Monday, March 16, 2015

Shades of 2005 All Over Again!

In 2005, Jenelle had 15 trips to the ER, and 7 hospital stays.  2015 is trying to compete with that... but hopefully we got an answer this afternoon.... but first, let me catch you up since my last update on Tuesday.

Jenelle made it to school on Wednesday and while sluggish, she had a good day.  Approximately 7 seizures were seen throughout the day.  On Thursday, she had another good day at school, but increased seizures - almost 15 total until approximately 7:45 p.m. when she had another 15 minute absence seizure requiring Diastat.  After administration of the Diastat, it took another 10 minute for the seizure to stop... just as paramedics had arrived.  Erring on the side of caution, we took her to CHOC ER as Diastat is short lived in the system and I didn't want to be calling paramedics again.

Jenelle seemed fine at the ER and her Depakote (the new drug) levels were good.  Neuro advised to give her another "loading dose" of Depakote, and send her home with an increased dose for the next few days.  We got home by 1:30 am and kept Jenelle home from school the next day to let her sleep. She was pretty groggy and sluggish on Friday, but still responsive.  Saturday morning, we kept her home from baseball, and she slept the entire day barely waking to eat.  The good news was no seizures, but we were worried because it wasn't normal behavior.

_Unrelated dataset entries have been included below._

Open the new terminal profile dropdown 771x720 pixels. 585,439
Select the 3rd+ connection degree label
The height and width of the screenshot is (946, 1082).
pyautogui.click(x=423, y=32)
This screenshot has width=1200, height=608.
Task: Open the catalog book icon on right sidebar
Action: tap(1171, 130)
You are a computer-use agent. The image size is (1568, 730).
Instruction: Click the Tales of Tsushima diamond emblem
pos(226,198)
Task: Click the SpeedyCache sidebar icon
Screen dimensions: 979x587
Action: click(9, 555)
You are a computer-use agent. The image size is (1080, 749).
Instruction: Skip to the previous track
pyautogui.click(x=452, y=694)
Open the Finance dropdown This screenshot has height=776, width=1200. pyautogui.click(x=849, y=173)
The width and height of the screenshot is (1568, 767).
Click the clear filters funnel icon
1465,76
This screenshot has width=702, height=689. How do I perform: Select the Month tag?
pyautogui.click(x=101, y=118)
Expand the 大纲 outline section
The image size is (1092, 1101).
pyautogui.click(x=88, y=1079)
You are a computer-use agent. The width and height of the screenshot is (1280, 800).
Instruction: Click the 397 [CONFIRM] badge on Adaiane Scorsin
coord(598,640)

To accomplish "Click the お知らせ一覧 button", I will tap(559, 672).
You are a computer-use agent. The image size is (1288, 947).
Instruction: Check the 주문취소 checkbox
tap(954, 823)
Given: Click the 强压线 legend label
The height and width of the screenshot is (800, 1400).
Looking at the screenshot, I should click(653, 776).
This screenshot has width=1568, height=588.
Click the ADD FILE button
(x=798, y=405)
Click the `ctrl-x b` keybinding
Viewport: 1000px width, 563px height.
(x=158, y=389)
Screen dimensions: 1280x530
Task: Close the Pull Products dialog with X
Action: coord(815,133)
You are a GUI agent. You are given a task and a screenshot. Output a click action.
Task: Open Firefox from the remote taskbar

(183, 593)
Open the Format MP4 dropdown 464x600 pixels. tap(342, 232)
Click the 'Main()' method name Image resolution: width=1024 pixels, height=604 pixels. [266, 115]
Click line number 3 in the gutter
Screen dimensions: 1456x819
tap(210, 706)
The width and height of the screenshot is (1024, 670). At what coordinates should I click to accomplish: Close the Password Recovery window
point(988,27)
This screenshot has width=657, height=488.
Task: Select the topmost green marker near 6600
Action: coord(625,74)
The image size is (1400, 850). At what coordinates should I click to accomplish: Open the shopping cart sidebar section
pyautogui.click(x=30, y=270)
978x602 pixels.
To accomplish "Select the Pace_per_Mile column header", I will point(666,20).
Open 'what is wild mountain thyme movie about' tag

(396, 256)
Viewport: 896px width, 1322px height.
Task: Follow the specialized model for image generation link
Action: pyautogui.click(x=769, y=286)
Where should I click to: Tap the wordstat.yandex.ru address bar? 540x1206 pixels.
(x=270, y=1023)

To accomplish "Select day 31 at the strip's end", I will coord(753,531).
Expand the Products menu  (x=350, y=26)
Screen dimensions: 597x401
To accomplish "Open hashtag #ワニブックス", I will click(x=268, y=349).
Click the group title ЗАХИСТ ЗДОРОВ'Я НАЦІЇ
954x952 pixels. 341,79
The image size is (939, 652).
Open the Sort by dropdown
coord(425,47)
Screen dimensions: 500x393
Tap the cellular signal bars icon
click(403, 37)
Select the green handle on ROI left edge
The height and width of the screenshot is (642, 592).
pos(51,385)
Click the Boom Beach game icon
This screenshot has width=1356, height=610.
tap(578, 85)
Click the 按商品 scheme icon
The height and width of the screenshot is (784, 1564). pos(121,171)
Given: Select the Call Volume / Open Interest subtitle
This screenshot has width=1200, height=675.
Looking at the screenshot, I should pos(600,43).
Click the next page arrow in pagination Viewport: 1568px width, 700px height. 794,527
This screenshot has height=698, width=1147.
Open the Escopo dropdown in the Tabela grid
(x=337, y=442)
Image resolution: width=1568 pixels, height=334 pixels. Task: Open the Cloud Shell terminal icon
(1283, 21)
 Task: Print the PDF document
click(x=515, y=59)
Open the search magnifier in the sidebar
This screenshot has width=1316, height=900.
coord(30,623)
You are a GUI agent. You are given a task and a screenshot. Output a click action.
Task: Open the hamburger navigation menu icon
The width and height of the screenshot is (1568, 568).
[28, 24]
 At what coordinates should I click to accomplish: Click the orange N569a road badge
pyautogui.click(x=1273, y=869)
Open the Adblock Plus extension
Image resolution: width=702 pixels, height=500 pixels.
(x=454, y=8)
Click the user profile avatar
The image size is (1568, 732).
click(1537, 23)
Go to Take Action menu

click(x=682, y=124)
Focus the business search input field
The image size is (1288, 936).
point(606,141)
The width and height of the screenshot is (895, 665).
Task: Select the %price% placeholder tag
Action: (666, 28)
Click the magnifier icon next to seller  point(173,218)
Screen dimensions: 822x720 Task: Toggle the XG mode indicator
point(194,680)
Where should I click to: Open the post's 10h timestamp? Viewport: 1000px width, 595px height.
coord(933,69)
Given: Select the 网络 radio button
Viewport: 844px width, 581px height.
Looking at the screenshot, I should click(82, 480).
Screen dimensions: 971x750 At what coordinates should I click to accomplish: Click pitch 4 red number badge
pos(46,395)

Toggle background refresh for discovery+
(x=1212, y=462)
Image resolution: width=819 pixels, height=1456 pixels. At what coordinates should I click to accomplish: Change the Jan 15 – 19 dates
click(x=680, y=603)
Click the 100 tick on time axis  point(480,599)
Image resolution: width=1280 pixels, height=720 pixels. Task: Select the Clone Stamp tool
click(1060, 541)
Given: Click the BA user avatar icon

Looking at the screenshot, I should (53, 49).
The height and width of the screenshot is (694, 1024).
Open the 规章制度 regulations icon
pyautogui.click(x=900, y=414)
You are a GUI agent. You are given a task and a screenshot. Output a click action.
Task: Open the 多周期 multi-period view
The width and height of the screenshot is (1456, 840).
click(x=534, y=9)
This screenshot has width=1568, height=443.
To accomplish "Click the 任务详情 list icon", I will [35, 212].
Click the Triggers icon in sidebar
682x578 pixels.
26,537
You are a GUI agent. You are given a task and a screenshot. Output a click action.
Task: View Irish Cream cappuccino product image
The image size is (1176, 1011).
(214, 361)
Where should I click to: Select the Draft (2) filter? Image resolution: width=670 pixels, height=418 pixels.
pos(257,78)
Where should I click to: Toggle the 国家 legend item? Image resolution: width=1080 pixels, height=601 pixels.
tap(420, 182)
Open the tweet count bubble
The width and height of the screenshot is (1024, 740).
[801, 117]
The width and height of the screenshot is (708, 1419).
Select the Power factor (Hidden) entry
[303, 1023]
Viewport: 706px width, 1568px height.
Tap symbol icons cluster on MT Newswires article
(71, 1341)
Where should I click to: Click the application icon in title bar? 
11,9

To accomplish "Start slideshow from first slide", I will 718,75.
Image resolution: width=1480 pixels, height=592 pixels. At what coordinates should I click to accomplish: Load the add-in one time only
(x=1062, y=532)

On Sunday, I woke her at 10:00 and made her eat.  She was very sluggish in her eating.  After breakfast, I sat her down in the living room to play.  An hour later, she was having another absence seizure... immediately I began timing it, gave Diastat at 6 minutes and called 911.  She came out of the seizure after 14 minutes and just as paramedics arrived.  She was very non-responsive, so we took her to CHOC ER where we were admitted again within the hour.

Thursday's ER visit really hit us hard emotionally.  Remembering all too well the times we were in and out of the ER and this hospital... and of course the unknown diagnosis weighs heavy.  We were always told to appreciate what she is today, but that eventually she would plateau and regress.  Is this the start of the regression?  The all too familiar worry in the back of the mind? We hope not, but we're not fond of this new guessing game.

So upon admission Sunday night, the plan was to let her rest and meet with General Peds doctors and Neuro team.  Oh yes, and poop... poor thing hadn't pooped since her last BM on Tuesday, so we decided to help things along with another enema.  And boy, did she poop ... and then she was asleep.  I let the nurse know that we were concerned that Jenelle was either in Status, or possibly that she had a bowel obstruction. We really wanted more tests, and the nurse agreed the constipation was concerning.

Around midnight, I heard vomiting.   I ran to Jenelle's bedside and she was face down in her own vomit still asleep.  Thankfully the nurse was there within seconds and we had a midnight shower to clean her up.  The vomiting without fever was concerning and was another possible symptom of obstruction.  They gave her Zofran and she made it through the night without another vomiting episode.

That morning, the general peds doctors decided to run some tests, including a test for ammonia levels.  Her Felbatol levels and Depakote levels were good, so something else was happening.  Later Dr. Tran stopped by and I brought her up to speed on our seizure madness.  She felt it was time to stop Felbatol, and time to try Zaronton.  She felt Jenelle was just too drugged.  While Jenelle is not assigned to her service, the general neuro team knows to consult with her.  She ordered a 24 hour Video EEG to confirm she wasn't in status and to get a baseline of where she is since last weekend. A good plan - but then, an hour later the general peds doctor returned with news that he had found an answer!  "What did Dr. Tran tell you?" he asked... so I explained our plan to stop Felbatol and move to Zaronton.  "That needs to hold for now... we need to stop Depakote!"

Apparently, the normal ammonia level should be around 30... Jenelle's ammonia level was 240.  This meant that she was not metabolizing the Depakote well, and that on top of constipation made her toxic.  High ammonia levels cause vomiting, seizures, sleepiness, non-appetite and possible hallucinations.  WOW.  So for now, we stop Depakote and Jenelle is being treated with Carnator and Sodium Benzoate.  Once her ammonia levels return to normal, then we will see about changing seizure meds to get off Felbamate.

So, we finally have an answer.  Of course it's not the answer to why she has seizures, or why she is who she is... but for now we know why she hasn't been herself.  And we have a plan to move forward to start treating the absence seizures.  It may take a few days to stabilize her, but it will be worth it to get on the right medication.

Thank you all so much for your thoughts and prayers.  I'll keep you posted.